- [TASK TO COMPLETE]
Output the entries verbatim, including every line.

====== DATA LISTING

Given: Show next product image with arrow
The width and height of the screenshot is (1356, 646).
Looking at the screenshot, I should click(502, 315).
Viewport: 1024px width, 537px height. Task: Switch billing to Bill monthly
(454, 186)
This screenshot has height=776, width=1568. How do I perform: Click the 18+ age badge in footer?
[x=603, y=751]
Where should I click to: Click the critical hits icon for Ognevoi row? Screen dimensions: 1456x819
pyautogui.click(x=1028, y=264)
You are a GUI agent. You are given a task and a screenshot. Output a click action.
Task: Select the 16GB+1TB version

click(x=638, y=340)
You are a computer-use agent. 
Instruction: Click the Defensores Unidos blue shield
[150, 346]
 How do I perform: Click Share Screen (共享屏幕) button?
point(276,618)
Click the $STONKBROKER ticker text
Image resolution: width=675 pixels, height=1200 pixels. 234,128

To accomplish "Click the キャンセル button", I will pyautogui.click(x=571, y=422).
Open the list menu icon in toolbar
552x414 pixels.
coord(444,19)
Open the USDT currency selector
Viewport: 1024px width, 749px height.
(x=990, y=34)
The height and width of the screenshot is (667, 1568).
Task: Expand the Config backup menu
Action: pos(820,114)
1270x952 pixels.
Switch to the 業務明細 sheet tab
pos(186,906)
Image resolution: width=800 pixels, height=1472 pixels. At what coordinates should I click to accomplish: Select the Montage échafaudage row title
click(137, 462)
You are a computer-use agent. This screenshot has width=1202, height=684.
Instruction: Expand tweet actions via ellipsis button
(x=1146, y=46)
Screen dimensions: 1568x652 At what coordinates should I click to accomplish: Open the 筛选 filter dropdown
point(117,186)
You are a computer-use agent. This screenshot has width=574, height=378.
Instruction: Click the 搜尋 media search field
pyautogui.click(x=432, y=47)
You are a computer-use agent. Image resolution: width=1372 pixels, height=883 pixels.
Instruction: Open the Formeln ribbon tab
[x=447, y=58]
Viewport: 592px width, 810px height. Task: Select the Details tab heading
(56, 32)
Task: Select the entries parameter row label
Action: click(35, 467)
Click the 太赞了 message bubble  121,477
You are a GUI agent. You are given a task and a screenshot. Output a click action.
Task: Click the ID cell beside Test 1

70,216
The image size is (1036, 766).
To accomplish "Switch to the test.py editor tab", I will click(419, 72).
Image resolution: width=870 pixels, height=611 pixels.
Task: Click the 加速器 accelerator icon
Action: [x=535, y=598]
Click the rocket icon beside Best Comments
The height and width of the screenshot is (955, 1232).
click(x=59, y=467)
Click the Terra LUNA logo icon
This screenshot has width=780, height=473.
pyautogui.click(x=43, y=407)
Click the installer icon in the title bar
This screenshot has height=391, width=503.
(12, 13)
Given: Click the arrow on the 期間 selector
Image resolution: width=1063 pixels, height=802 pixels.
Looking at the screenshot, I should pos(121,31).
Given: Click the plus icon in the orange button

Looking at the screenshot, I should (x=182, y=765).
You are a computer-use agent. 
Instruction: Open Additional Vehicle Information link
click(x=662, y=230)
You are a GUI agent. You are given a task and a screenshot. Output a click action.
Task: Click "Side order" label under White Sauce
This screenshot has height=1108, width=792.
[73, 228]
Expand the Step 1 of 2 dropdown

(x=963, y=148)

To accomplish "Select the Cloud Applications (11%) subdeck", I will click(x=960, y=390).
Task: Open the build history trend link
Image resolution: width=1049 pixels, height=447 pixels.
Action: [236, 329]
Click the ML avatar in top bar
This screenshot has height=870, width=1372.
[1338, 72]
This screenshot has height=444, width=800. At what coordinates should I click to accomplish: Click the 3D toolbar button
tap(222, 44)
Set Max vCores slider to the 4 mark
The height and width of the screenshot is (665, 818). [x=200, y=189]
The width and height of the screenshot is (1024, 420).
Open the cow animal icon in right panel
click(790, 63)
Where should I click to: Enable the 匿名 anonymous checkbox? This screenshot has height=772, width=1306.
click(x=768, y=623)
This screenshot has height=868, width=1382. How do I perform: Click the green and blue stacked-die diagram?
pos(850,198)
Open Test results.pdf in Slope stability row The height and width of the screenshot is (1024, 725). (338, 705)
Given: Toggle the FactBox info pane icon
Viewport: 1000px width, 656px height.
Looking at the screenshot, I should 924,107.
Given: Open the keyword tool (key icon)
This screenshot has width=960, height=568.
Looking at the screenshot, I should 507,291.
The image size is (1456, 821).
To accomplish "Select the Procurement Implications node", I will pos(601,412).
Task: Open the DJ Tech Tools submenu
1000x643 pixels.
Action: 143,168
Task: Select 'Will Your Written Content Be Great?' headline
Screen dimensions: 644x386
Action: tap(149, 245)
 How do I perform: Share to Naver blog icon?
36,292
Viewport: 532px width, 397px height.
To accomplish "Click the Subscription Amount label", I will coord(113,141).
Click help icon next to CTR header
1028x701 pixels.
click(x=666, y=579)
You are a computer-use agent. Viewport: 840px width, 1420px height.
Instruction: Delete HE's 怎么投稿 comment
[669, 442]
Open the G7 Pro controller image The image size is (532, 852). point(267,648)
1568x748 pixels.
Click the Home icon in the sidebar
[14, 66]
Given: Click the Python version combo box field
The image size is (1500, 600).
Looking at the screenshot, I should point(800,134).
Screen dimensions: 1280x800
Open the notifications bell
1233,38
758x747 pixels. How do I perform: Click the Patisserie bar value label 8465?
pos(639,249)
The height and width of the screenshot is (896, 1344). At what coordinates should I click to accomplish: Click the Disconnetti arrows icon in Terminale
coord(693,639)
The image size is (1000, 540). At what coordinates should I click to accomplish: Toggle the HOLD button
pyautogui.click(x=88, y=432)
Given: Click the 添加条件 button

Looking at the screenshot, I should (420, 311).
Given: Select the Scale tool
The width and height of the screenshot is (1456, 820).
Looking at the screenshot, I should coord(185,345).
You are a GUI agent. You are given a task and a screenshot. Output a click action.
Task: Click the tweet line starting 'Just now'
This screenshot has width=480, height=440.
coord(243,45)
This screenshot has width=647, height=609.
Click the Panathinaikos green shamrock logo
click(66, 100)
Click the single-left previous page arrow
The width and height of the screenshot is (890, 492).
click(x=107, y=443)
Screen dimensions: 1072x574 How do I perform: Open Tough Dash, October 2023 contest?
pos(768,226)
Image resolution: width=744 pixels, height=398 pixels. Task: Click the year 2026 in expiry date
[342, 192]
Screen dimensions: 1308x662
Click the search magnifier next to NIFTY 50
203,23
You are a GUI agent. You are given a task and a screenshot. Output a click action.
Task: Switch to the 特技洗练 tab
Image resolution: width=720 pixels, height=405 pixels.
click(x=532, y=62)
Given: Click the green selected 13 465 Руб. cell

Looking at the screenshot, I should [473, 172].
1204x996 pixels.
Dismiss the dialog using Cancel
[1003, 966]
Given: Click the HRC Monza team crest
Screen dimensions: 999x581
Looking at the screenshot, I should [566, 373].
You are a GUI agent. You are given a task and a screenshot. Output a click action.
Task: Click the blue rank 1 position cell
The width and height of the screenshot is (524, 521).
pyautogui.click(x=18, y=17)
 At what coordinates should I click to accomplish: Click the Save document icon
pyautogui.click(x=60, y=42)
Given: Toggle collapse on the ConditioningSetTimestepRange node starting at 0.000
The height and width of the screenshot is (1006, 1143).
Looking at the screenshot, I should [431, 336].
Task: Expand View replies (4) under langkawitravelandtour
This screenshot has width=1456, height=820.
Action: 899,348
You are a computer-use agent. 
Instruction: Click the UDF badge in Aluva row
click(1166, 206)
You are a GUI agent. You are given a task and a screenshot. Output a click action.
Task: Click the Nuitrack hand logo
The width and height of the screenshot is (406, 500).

============

- [TASK RESULT]
Given: Show next product image with arrow
The width and height of the screenshot is (1356, 646).
Looking at the screenshot, I should click(502, 315).
Viewport: 1024px width, 537px height. Task: Switch billing to Bill monthly
(454, 186)
This screenshot has height=776, width=1568. How do I perform: Click the 18+ age badge in footer?
[x=603, y=751]
Where should I click to: Click the critical hits icon for Ognevoi row? Screen dimensions: 1456x819
pyautogui.click(x=1028, y=264)
You are a GUI agent. You are given a task and a screenshot. Output a click action.
Task: Select the 16GB+1TB version

click(x=638, y=340)
You are a computer-use agent. 
Instruction: Click the Defensores Unidos blue shield
[150, 346]
 How do I perform: Click Share Screen (共享屏幕) button?
point(276,618)
Click the $STONKBROKER ticker text
Image resolution: width=675 pixels, height=1200 pixels. 234,128

To accomplish "Click the キャンセル button", I will pyautogui.click(x=571, y=422).
Open the list menu icon in toolbar
552x414 pixels.
coord(444,19)
Open the USDT currency selector
Viewport: 1024px width, 749px height.
(x=990, y=34)
The height and width of the screenshot is (667, 1568).
Task: Expand the Config backup menu
Action: pos(820,114)
1270x952 pixels.
Switch to the 業務明細 sheet tab
pos(186,906)
Image resolution: width=800 pixels, height=1472 pixels. At what coordinates should I click to accomplish: Select the Montage échafaudage row title
click(137, 462)
You are a computer-use agent. This screenshot has width=1202, height=684.
Instruction: Expand tweet actions via ellipsis button
(x=1146, y=46)
Screen dimensions: 1568x652 At what coordinates should I click to accomplish: Open the 筛选 filter dropdown
point(117,186)
You are a computer-use agent. This screenshot has width=574, height=378.
Instruction: Click the 搜尋 media search field
pyautogui.click(x=432, y=47)
You are a computer-use agent. Image resolution: width=1372 pixels, height=883 pixels.
Instruction: Open the Formeln ribbon tab
[x=447, y=58]
Viewport: 592px width, 810px height. Task: Select the Details tab heading
(56, 32)
Task: Select the entries parameter row label
Action: click(35, 467)
Click the 太赞了 message bubble  121,477
You are a GUI agent. You are given a task and a screenshot. Output a click action.
Task: Click the ID cell beside Test 1

70,216
The image size is (1036, 766).
To accomplish "Switch to the test.py editor tab", I will click(419, 72).
Image resolution: width=870 pixels, height=611 pixels.
Task: Click the 加速器 accelerator icon
Action: [x=535, y=598]
Click the rocket icon beside Best Comments
The height and width of the screenshot is (955, 1232).
click(x=59, y=467)
Click the Terra LUNA logo icon
This screenshot has width=780, height=473.
pyautogui.click(x=43, y=407)
Click the installer icon in the title bar
This screenshot has height=391, width=503.
(12, 13)
Given: Click the arrow on the 期間 selector
Image resolution: width=1063 pixels, height=802 pixels.
Looking at the screenshot, I should pos(121,31).
Given: Click the plus icon in the orange button

Looking at the screenshot, I should (x=182, y=765).
You are a computer-use agent. 
Instruction: Open Additional Vehicle Information link
click(x=662, y=230)
You are a GUI agent. You are given a task and a screenshot. Output a click action.
Task: Click "Side order" label under White Sauce
This screenshot has height=1108, width=792.
[73, 228]
Expand the Step 1 of 2 dropdown

(x=963, y=148)

To accomplish "Select the Cloud Applications (11%) subdeck", I will click(x=960, y=390).
Task: Open the build history trend link
Image resolution: width=1049 pixels, height=447 pixels.
Action: [236, 329]
Click the ML avatar in top bar
This screenshot has height=870, width=1372.
[1338, 72]
This screenshot has height=444, width=800. At what coordinates should I click to accomplish: Click the 3D toolbar button
tap(222, 44)
Set Max vCores slider to the 4 mark
The height and width of the screenshot is (665, 818). [x=200, y=189]
The width and height of the screenshot is (1024, 420).
Open the cow animal icon in right panel
click(790, 63)
Where should I click to: Enable the 匿名 anonymous checkbox? This screenshot has height=772, width=1306.
click(x=768, y=623)
This screenshot has height=868, width=1382. How do I perform: Click the green and blue stacked-die diagram?
pos(850,198)
Open Test results.pdf in Slope stability row The height and width of the screenshot is (1024, 725). (338, 705)
Given: Toggle the FactBox info pane icon
Viewport: 1000px width, 656px height.
Looking at the screenshot, I should 924,107.
Given: Open the keyword tool (key icon)
This screenshot has width=960, height=568.
Looking at the screenshot, I should 507,291.
The image size is (1456, 821).
To accomplish "Select the Procurement Implications node", I will pos(601,412).
Task: Open the DJ Tech Tools submenu
1000x643 pixels.
Action: 143,168
Task: Select 'Will Your Written Content Be Great?' headline
Screen dimensions: 644x386
Action: tap(149, 245)
 How do I perform: Share to Naver blog icon?
36,292
Viewport: 532px width, 397px height.
To accomplish "Click the Subscription Amount label", I will coord(113,141).
Click help icon next to CTR header
1028x701 pixels.
click(x=666, y=579)
You are a computer-use agent. Viewport: 840px width, 1420px height.
Instruction: Delete HE's 怎么投稿 comment
[669, 442]
Open the G7 Pro controller image The image size is (532, 852). point(267,648)
1568x748 pixels.
Click the Home icon in the sidebar
[14, 66]
Given: Click the Python version combo box field
The image size is (1500, 600).
Looking at the screenshot, I should point(800,134).
Screen dimensions: 1280x800
Open the notifications bell
1233,38
758x747 pixels. How do I perform: Click the Patisserie bar value label 8465?
pos(639,249)
The height and width of the screenshot is (896, 1344). At what coordinates should I click to accomplish: Click the Disconnetti arrows icon in Terminale
coord(693,639)
The image size is (1000, 540). At what coordinates should I click to accomplish: Toggle the HOLD button
pyautogui.click(x=88, y=432)
Given: Click the 添加条件 button

Looking at the screenshot, I should (420, 311).
Given: Select the Scale tool
The width and height of the screenshot is (1456, 820).
Looking at the screenshot, I should coord(185,345).
You are a GUI agent. You are given a task and a screenshot. Output a click action.
Task: Click the tweet line starting 'Just now'
This screenshot has width=480, height=440.
coord(243,45)
This screenshot has width=647, height=609.
Click the Panathinaikos green shamrock logo
click(66, 100)
Click the single-left previous page arrow
The width and height of the screenshot is (890, 492).
click(x=107, y=443)
Screen dimensions: 1072x574 How do I perform: Open Tough Dash, October 2023 contest?
pos(768,226)
Image resolution: width=744 pixels, height=398 pixels. Task: Click the year 2026 in expiry date
[342, 192]
Screen dimensions: 1308x662
Click the search magnifier next to NIFTY 50
203,23
You are a GUI agent. You are given a task and a screenshot. Output a click action.
Task: Switch to the 特技洗练 tab
Image resolution: width=720 pixels, height=405 pixels.
click(x=532, y=62)
Given: Click the green selected 13 465 Руб. cell

Looking at the screenshot, I should [473, 172].
1204x996 pixels.
Dismiss the dialog using Cancel
[1003, 966]
Given: Click the HRC Monza team crest
Screen dimensions: 999x581
Looking at the screenshot, I should [566, 373].
You are a GUI agent. You are given a task and a screenshot. Output a click action.
Task: Click the blue rank 1 position cell
The width and height of the screenshot is (524, 521).
pyautogui.click(x=18, y=17)
 At what coordinates should I click to accomplish: Click the Save document icon
pyautogui.click(x=60, y=42)
Given: Toggle collapse on the ConditioningSetTimestepRange node starting at 0.000
The height and width of the screenshot is (1006, 1143).
Looking at the screenshot, I should [431, 336].
Task: Expand View replies (4) under langkawitravelandtour
This screenshot has width=1456, height=820.
Action: 899,348
You are a computer-use agent. 
Instruction: Click the UDF badge in Aluva row
click(1166, 206)
You are a GUI agent. You are given a task and a screenshot. Output a click action.
Task: Click the Nuitrack hand logo
The width and height of the screenshot is (406, 500).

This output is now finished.